[What is being asked]
Can you put the material into a numbered list, starting at the line that contains "Locate an element" and ending at the line that contains "at that location.", leaving out any blank lines?

[Supplied records]
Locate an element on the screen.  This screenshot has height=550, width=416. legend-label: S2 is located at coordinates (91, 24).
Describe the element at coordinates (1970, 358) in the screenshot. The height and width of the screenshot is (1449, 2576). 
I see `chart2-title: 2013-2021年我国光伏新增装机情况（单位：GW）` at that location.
--
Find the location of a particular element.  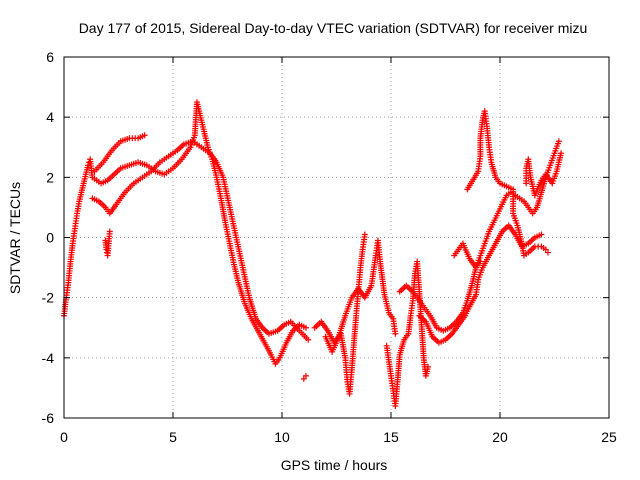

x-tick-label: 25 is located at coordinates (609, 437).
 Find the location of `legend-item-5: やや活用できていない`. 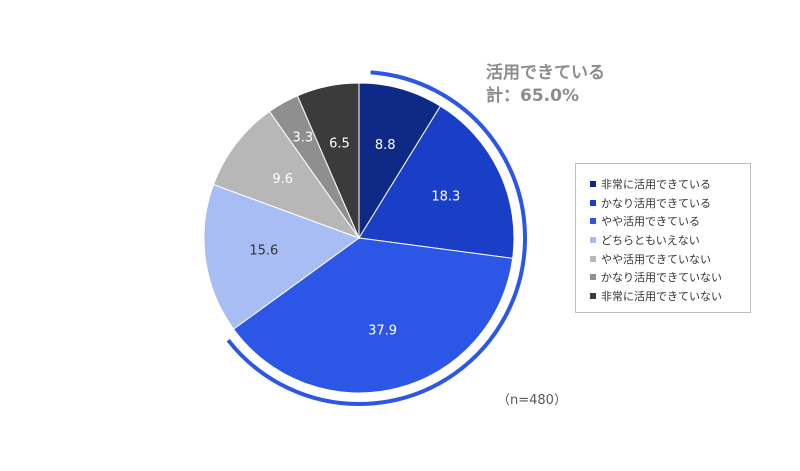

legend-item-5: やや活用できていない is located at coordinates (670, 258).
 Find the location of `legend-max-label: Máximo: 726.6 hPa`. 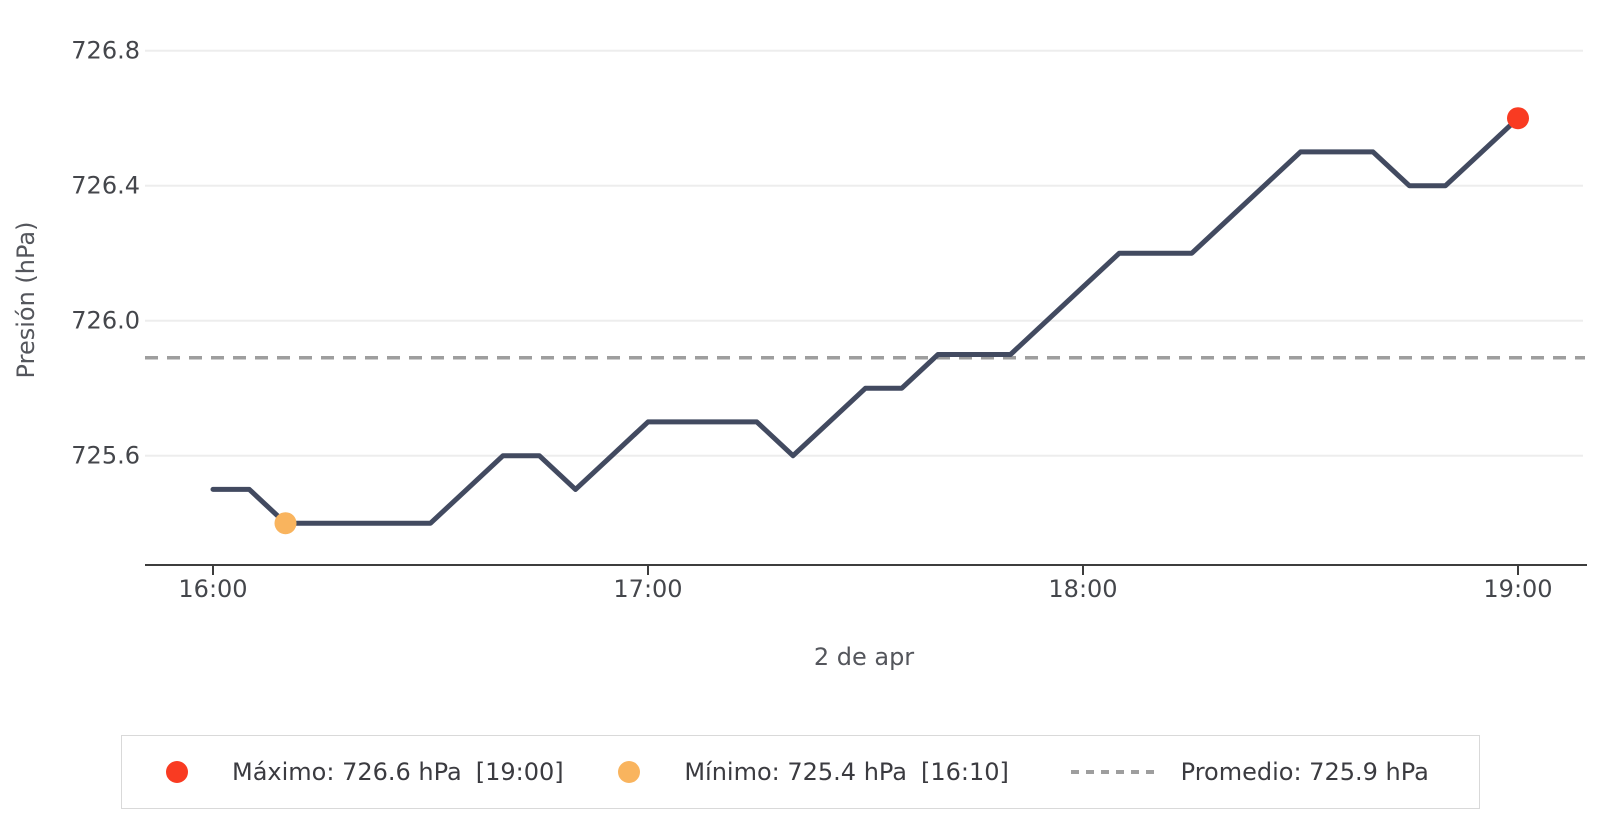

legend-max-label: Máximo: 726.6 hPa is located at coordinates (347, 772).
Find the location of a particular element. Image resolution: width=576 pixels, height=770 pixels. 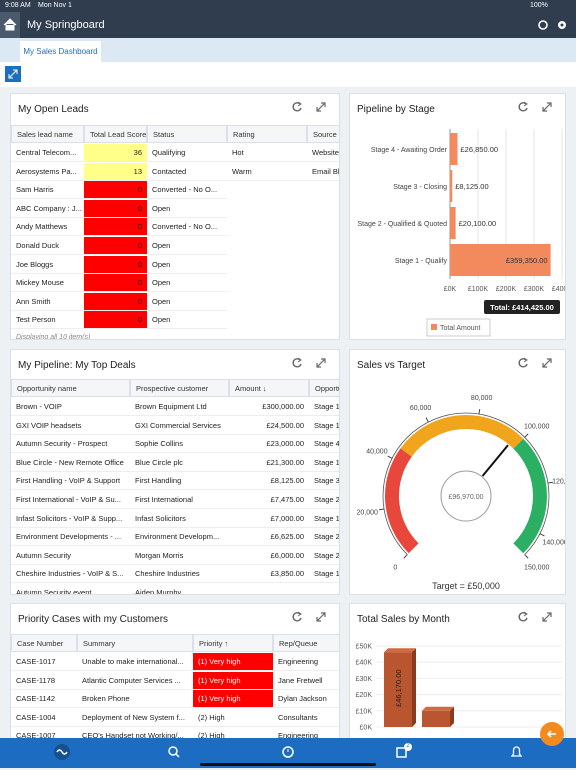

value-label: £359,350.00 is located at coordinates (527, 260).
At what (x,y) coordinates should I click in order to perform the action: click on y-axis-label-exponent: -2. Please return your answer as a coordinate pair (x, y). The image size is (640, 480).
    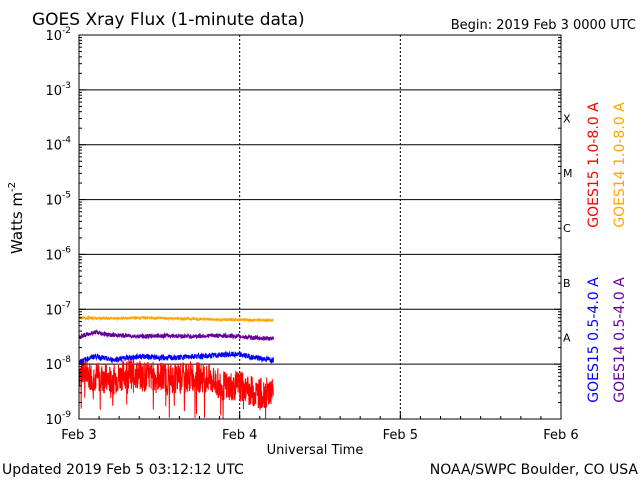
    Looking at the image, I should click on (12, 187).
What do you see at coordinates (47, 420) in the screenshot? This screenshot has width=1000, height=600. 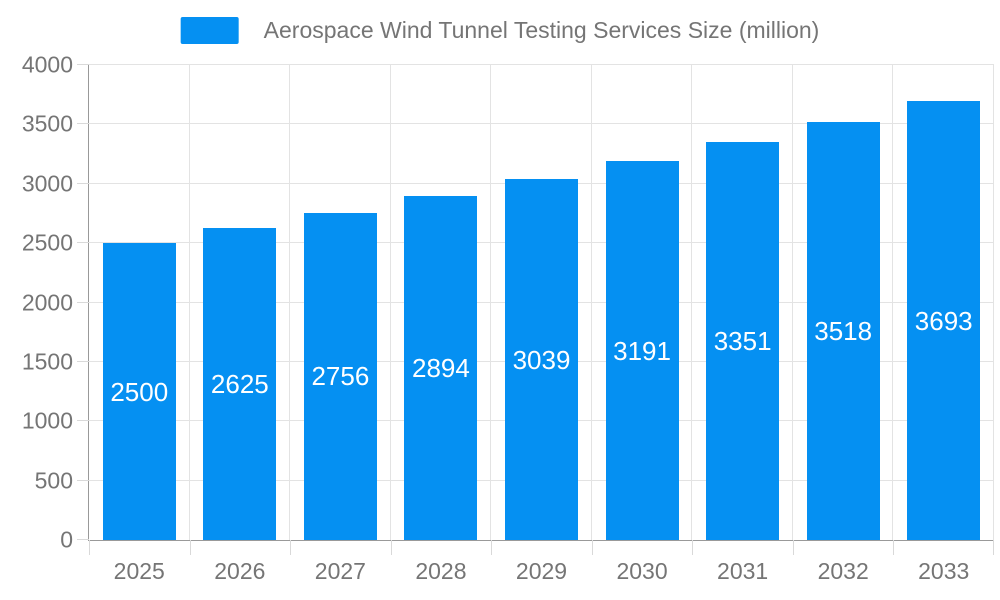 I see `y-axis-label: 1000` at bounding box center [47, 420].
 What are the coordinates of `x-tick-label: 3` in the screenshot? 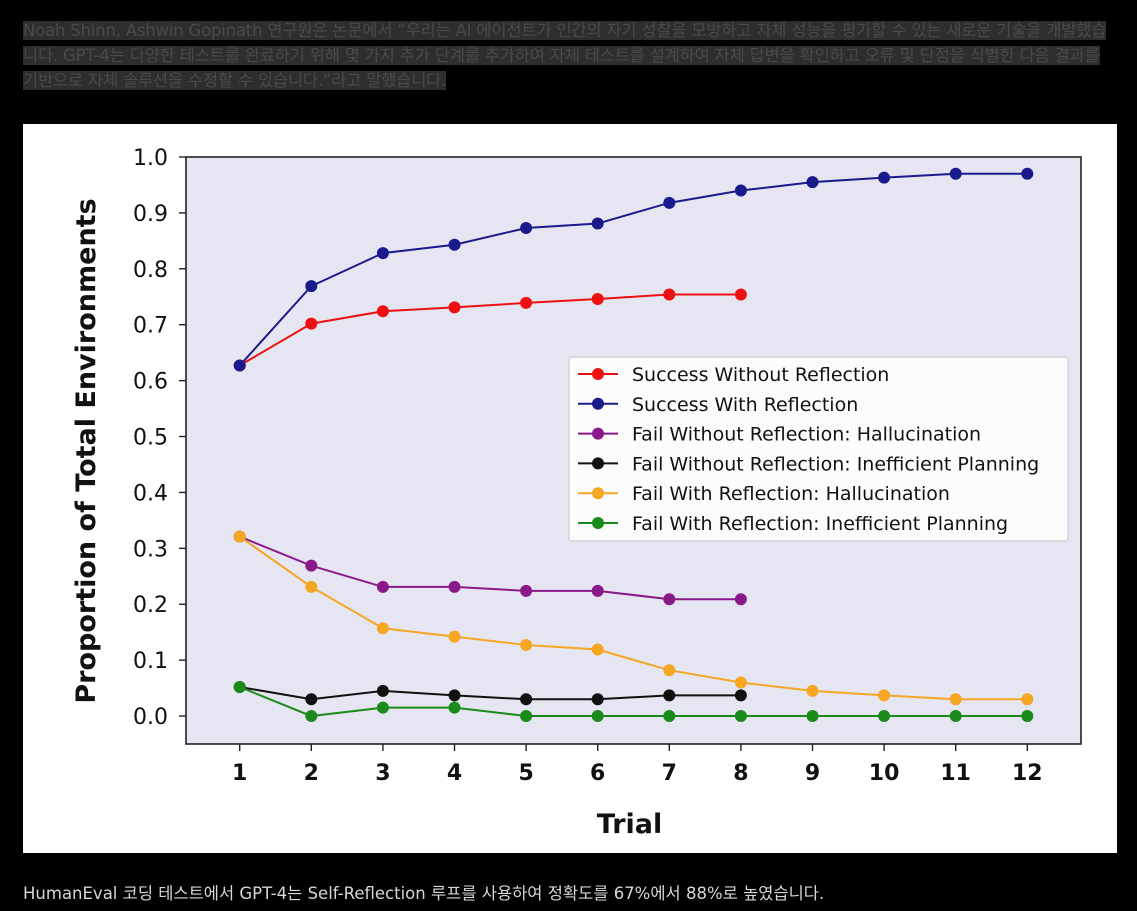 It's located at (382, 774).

[Worked solution]
1. Locate an element on the screen.  This screenshot has height=550, width=416. legend-label: S2 is located at coordinates (91, 24).
2. Describe the element at coordinates (1970, 358) in the screenshot. The height and width of the screenshot is (1449, 2576). 
3. I see `chart2-title: 2013-2021年我国光伏新增装机情况（单位：GW）` at that location.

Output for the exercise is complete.